→ Dataset rows:

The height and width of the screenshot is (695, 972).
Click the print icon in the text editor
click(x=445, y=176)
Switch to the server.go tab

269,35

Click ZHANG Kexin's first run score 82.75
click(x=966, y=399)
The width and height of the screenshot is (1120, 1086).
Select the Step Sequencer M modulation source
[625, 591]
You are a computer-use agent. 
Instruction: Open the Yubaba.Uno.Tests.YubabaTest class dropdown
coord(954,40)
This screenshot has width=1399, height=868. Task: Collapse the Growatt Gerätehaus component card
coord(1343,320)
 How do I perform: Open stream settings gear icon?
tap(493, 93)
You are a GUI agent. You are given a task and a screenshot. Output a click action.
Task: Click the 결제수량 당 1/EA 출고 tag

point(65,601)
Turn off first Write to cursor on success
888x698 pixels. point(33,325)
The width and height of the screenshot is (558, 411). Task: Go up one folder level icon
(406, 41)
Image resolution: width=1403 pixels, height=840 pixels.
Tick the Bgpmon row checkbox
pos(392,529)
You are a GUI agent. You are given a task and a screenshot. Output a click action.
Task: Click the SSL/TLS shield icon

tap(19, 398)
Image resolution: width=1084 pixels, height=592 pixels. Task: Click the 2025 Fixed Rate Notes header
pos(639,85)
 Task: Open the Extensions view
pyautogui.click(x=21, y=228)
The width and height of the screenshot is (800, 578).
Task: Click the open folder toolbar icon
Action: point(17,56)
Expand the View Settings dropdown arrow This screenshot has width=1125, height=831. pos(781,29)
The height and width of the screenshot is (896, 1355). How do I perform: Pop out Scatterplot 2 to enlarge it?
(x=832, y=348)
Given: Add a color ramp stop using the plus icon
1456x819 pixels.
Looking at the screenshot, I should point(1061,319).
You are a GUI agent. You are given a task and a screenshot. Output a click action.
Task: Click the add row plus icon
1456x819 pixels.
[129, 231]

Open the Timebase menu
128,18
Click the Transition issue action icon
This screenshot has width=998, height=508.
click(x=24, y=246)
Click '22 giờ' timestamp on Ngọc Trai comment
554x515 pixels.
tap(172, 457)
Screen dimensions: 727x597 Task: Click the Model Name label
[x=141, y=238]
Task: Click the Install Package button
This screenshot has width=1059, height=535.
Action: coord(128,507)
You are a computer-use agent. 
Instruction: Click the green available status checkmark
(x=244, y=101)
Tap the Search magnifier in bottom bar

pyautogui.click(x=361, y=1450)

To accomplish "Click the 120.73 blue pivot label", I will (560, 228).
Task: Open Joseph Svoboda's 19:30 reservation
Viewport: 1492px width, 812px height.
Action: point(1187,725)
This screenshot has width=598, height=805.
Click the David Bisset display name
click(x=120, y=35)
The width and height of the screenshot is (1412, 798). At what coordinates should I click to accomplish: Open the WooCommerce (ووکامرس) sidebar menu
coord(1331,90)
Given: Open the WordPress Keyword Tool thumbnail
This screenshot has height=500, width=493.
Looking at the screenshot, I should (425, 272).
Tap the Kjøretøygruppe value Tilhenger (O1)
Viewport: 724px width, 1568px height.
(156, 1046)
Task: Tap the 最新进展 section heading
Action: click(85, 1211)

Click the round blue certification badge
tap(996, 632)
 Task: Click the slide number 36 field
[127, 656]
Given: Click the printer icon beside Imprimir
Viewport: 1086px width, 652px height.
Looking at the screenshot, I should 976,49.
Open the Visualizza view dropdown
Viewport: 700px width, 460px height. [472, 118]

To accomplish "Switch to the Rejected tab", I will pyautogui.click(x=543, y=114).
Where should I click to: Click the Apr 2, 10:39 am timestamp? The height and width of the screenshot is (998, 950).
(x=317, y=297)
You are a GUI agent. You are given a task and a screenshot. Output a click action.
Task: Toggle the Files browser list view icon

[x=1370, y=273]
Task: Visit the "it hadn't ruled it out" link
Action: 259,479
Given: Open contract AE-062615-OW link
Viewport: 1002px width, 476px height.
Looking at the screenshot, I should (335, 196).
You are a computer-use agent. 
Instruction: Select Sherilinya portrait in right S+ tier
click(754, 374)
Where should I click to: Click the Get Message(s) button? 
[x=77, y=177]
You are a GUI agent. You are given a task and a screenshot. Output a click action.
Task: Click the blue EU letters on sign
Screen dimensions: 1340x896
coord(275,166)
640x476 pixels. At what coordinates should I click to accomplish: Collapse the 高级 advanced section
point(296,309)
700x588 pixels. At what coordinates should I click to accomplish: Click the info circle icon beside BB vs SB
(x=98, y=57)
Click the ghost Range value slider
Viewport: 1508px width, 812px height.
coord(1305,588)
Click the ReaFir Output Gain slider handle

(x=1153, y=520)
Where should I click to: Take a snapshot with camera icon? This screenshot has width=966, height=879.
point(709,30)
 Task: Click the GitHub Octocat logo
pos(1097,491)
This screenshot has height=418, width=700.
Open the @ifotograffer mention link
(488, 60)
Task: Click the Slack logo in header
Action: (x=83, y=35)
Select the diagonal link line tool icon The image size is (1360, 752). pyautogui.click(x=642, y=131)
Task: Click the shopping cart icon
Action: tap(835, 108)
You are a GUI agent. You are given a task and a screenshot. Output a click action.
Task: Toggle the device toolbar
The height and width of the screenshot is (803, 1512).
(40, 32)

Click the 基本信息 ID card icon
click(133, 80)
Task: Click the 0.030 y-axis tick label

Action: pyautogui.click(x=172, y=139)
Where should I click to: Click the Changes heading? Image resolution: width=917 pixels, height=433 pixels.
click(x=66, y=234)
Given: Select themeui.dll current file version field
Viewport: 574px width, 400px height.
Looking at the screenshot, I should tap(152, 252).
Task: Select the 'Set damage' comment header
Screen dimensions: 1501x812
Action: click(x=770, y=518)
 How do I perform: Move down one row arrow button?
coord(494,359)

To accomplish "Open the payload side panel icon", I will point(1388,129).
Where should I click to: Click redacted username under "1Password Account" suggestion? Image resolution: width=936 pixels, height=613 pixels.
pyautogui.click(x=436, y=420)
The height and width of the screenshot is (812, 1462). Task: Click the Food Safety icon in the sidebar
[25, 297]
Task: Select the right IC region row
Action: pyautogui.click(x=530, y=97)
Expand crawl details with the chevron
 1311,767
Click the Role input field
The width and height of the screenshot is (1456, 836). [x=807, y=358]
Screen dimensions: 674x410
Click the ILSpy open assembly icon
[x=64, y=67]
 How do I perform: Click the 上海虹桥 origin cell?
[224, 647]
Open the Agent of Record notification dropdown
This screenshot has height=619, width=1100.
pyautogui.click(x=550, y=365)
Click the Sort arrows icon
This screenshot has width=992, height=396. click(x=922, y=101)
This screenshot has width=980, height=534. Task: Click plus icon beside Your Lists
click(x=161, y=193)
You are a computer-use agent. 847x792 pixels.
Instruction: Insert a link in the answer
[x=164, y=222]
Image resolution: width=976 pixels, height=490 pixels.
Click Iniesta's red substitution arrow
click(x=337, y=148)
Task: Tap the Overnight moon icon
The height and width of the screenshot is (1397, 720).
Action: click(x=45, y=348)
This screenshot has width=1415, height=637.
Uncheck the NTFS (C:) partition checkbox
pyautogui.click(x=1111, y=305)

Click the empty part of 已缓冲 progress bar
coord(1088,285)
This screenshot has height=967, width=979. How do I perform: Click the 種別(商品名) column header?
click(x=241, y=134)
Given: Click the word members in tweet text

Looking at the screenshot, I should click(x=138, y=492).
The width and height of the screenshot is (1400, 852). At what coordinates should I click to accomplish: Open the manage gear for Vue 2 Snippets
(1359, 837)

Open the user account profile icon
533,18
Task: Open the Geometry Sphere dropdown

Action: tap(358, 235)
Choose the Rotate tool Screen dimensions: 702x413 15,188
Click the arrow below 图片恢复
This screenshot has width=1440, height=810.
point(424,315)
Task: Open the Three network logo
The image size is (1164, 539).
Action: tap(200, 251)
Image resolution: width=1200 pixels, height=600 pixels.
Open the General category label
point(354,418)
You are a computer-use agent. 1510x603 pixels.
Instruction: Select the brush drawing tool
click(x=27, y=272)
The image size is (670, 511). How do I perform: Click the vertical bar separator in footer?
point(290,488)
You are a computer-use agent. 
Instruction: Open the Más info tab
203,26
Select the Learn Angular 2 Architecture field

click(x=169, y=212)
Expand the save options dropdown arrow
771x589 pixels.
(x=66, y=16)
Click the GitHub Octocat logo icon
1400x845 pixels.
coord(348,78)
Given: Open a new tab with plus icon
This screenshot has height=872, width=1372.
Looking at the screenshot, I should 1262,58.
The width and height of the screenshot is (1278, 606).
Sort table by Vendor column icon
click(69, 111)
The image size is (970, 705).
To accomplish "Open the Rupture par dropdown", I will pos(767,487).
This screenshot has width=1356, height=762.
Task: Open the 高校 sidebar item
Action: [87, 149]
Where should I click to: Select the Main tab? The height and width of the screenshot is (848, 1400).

→ Directions for this task: Rewrite the listing from the line with "Click the 基本信息 ID card icon" to the line with "coord(1088,285)", swapping "checkbox" for "check box" and changing nothing else.

→ Answer to this problem:
Click the 基本信息 ID card icon
click(133, 80)
Task: Click the 0.030 y-axis tick label

Action: pyautogui.click(x=172, y=139)
Where should I click to: Click the Changes heading? Image resolution: width=917 pixels, height=433 pixels.
click(x=66, y=234)
Given: Select themeui.dll current file version field
Viewport: 574px width, 400px height.
Looking at the screenshot, I should tap(152, 252).
Task: Select the 'Set damage' comment header
Screen dimensions: 1501x812
Action: click(x=770, y=518)
 How do I perform: Move down one row arrow button?
coord(494,359)

To accomplish "Open the payload side panel icon", I will point(1388,129).
Where should I click to: Click redacted username under "1Password Account" suggestion? Image resolution: width=936 pixels, height=613 pixels.
pyautogui.click(x=436, y=420)
The height and width of the screenshot is (812, 1462). Task: Click the Food Safety icon in the sidebar
[25, 297]
Task: Select the right IC region row
Action: pyautogui.click(x=530, y=97)
Expand crawl details with the chevron
 1311,767
Click the Role input field
The width and height of the screenshot is (1456, 836). [x=807, y=358]
Screen dimensions: 674x410
Click the ILSpy open assembly icon
[x=64, y=67]
 How do I perform: Click the 上海虹桥 origin cell?
[224, 647]
Open the Agent of Record notification dropdown
This screenshot has height=619, width=1100.
pyautogui.click(x=550, y=365)
Click the Sort arrows icon
This screenshot has width=992, height=396. click(x=922, y=101)
This screenshot has width=980, height=534. Task: Click plus icon beside Your Lists
click(x=161, y=193)
You are a computer-use agent. 847x792 pixels.
Instruction: Insert a link in the answer
[x=164, y=222]
Image resolution: width=976 pixels, height=490 pixels.
Click Iniesta's red substitution arrow
click(x=337, y=148)
Task: Tap the Overnight moon icon
The height and width of the screenshot is (1397, 720).
Action: click(x=45, y=348)
This screenshot has width=1415, height=637.
Uncheck the NTFS (C:) partition check box
pyautogui.click(x=1111, y=305)

Click the empty part of 已缓冲 progress bar
coord(1088,285)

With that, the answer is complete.